#### [Goal]
Swap each occurrence of "dropdown" in the data below for "drop-down list" and reproduce the lines with nothing else altered.

#### [Provided data]
#####

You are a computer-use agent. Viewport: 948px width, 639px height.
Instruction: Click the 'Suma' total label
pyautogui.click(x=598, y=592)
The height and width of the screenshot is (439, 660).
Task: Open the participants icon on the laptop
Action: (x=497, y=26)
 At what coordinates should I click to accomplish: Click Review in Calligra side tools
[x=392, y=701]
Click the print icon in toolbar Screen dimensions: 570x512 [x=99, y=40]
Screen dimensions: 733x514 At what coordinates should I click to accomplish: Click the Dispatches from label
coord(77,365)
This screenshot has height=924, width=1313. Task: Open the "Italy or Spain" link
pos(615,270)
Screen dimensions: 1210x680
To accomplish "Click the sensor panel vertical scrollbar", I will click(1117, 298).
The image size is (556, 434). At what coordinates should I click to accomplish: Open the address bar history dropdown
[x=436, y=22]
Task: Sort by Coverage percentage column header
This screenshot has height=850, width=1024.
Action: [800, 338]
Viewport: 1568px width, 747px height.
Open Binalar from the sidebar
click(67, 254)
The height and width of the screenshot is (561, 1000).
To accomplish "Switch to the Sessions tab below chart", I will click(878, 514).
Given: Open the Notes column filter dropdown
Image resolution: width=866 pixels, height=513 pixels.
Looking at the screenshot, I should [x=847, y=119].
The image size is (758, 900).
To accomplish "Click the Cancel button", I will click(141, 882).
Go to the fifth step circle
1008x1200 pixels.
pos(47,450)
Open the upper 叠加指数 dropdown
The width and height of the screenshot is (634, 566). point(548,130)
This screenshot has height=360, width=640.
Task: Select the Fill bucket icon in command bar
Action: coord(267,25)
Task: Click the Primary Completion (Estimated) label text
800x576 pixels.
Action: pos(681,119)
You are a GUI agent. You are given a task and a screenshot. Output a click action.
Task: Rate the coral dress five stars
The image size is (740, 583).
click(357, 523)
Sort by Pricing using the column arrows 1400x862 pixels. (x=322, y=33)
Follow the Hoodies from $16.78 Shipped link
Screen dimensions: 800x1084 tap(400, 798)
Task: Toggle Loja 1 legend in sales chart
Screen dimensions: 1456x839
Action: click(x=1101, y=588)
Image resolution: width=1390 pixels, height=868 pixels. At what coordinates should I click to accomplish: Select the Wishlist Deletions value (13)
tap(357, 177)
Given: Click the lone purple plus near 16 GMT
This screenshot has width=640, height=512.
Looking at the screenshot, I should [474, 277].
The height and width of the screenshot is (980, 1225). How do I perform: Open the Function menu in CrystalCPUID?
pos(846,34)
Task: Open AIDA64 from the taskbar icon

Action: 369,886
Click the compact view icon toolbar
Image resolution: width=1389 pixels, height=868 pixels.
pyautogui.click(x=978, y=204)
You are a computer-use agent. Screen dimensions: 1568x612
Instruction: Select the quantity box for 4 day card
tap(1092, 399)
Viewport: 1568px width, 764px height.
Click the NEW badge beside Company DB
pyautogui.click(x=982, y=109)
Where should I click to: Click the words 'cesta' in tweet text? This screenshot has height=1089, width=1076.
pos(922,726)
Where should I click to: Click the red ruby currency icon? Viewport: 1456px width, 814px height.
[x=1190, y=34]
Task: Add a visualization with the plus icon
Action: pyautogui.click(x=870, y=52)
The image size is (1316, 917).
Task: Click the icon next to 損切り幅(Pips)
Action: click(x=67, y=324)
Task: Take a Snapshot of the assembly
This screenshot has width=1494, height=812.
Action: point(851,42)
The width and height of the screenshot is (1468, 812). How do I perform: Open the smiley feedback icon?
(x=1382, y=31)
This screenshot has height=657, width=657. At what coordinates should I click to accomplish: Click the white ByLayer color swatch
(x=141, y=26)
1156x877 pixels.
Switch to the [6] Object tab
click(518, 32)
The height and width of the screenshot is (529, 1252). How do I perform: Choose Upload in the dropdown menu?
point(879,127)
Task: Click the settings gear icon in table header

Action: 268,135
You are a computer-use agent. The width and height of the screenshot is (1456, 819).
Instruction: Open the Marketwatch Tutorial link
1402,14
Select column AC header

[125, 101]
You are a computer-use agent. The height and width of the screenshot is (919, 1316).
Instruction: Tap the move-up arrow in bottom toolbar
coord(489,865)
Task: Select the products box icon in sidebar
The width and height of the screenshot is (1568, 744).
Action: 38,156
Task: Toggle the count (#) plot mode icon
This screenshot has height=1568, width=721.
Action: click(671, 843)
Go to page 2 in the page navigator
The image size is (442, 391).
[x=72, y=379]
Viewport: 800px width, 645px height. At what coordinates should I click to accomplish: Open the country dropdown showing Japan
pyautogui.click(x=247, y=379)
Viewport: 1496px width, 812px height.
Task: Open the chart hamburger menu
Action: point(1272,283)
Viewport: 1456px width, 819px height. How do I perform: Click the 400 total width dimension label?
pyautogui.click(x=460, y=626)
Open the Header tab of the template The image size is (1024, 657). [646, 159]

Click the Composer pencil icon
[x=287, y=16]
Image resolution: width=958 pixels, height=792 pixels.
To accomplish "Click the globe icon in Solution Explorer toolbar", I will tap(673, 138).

#####

#### [Written solution]
You are a computer-use agent. Viewport: 948px width, 639px height.
Instruction: Click the 'Suma' total label
pyautogui.click(x=598, y=592)
The height and width of the screenshot is (439, 660).
Task: Open the participants icon on the laptop
Action: (x=497, y=26)
 At what coordinates should I click to accomplish: Click Review in Calligra side tools
[x=392, y=701]
Click the print icon in toolbar Screen dimensions: 570x512 [x=99, y=40]
Screen dimensions: 733x514 At what coordinates should I click to accomplish: Click the Dispatches from label
coord(77,365)
This screenshot has height=924, width=1313. Task: Open the "Italy or Spain" link
pos(615,270)
Screen dimensions: 1210x680
To accomplish "Click the sensor panel vertical scrollbar", I will click(1117, 298).
The image size is (556, 434). At what coordinates should I click to accomplish: Open the address bar history drop-down list
[x=436, y=22]
Task: Sort by Coverage percentage column header
This screenshot has height=850, width=1024.
Action: [800, 338]
Viewport: 1568px width, 747px height.
Open Binalar from the sidebar
click(67, 254)
The height and width of the screenshot is (561, 1000).
To accomplish "Switch to the Sessions tab below chart", I will click(878, 514).
Given: Open the Notes column filter drop-down list
Image resolution: width=866 pixels, height=513 pixels.
Looking at the screenshot, I should [x=847, y=119].
The image size is (758, 900).
To accomplish "Click the Cancel button", I will click(141, 882).
Go to the fifth step circle
1008x1200 pixels.
pos(47,450)
Open the upper 叠加指数 drop-down list
The width and height of the screenshot is (634, 566). point(548,130)
This screenshot has height=360, width=640.
Task: Select the Fill bucket icon in command bar
Action: coord(267,25)
Task: Click the Primary Completion (Estimated) label text
800x576 pixels.
Action: pos(681,119)
You are a GUI agent. You are given a task and a screenshot. Output a click action.
Task: Rate the coral dress five stars
The image size is (740, 583).
click(357, 523)
Sort by Pricing using the column arrows 1400x862 pixels. (x=322, y=33)
Follow the Hoodies from $16.78 Shipped link
Screen dimensions: 800x1084 tap(400, 798)
Task: Toggle Loja 1 legend in sales chart
Screen dimensions: 1456x839
Action: click(x=1101, y=588)
Image resolution: width=1390 pixels, height=868 pixels. At what coordinates should I click to accomplish: Select the Wishlist Deletions value (13)
tap(357, 177)
Given: Click the lone purple plus near 16 GMT
This screenshot has width=640, height=512.
Looking at the screenshot, I should [474, 277].
The height and width of the screenshot is (980, 1225). How do I perform: Open the Function menu in CrystalCPUID?
pos(846,34)
Task: Open AIDA64 from the taskbar icon

Action: 369,886
Click the compact view icon toolbar
Image resolution: width=1389 pixels, height=868 pixels.
pyautogui.click(x=978, y=204)
You are a computer-use agent. Screen dimensions: 1568x612
Instruction: Select the quantity box for 4 day card
tap(1092, 399)
Viewport: 1568px width, 764px height.
Click the NEW badge beside Company DB
pyautogui.click(x=982, y=109)
Where should I click to: Click the words 'cesta' in tweet text? This screenshot has height=1089, width=1076.
pos(922,726)
Where should I click to: Click the red ruby currency icon? Viewport: 1456px width, 814px height.
[x=1190, y=34]
Task: Add a visualization with the plus icon
Action: pyautogui.click(x=870, y=52)
The image size is (1316, 917).
Task: Click the icon next to 損切り幅(Pips)
Action: click(x=67, y=324)
Task: Take a Snapshot of the assembly
This screenshot has width=1494, height=812.
Action: point(851,42)
The width and height of the screenshot is (1468, 812). How do I perform: Open the smiley feedback icon?
(x=1382, y=31)
This screenshot has height=657, width=657. At what coordinates should I click to accomplish: Click the white ByLayer color swatch
(x=141, y=26)
1156x877 pixels.
Switch to the [6] Object tab
click(518, 32)
The height and width of the screenshot is (529, 1252). How do I perform: Choose Upload in the drop-down list menu?
point(879,127)
Task: Click the settings gear icon in table header

Action: 268,135
You are a computer-use agent. The width and height of the screenshot is (1456, 819).
Instruction: Open the Marketwatch Tutorial link
1402,14
Select column AC header

[125, 101]
You are a computer-use agent. The height and width of the screenshot is (919, 1316).
Instruction: Tap the move-up arrow in bottom toolbar
coord(489,865)
Task: Select the products box icon in sidebar
The width and height of the screenshot is (1568, 744).
Action: 38,156
Task: Toggle the count (#) plot mode icon
This screenshot has height=1568, width=721.
Action: click(671, 843)
Go to page 2 in the page navigator
The image size is (442, 391).
[x=72, y=379]
Viewport: 800px width, 645px height. At what coordinates should I click to accomplish: Open the country drop-down list showing Japan
pyautogui.click(x=247, y=379)
Viewport: 1496px width, 812px height.
Task: Open the chart hamburger menu
Action: point(1272,283)
Viewport: 1456px width, 819px height. How do I perform: Click the 400 total width dimension label?
pyautogui.click(x=460, y=626)
Open the Header tab of the template The image size is (1024, 657). [646, 159]

Click the Composer pencil icon
[x=287, y=16]
Image resolution: width=958 pixels, height=792 pixels.
To accomplish "Click the globe icon in Solution Explorer toolbar", I will tap(673, 138).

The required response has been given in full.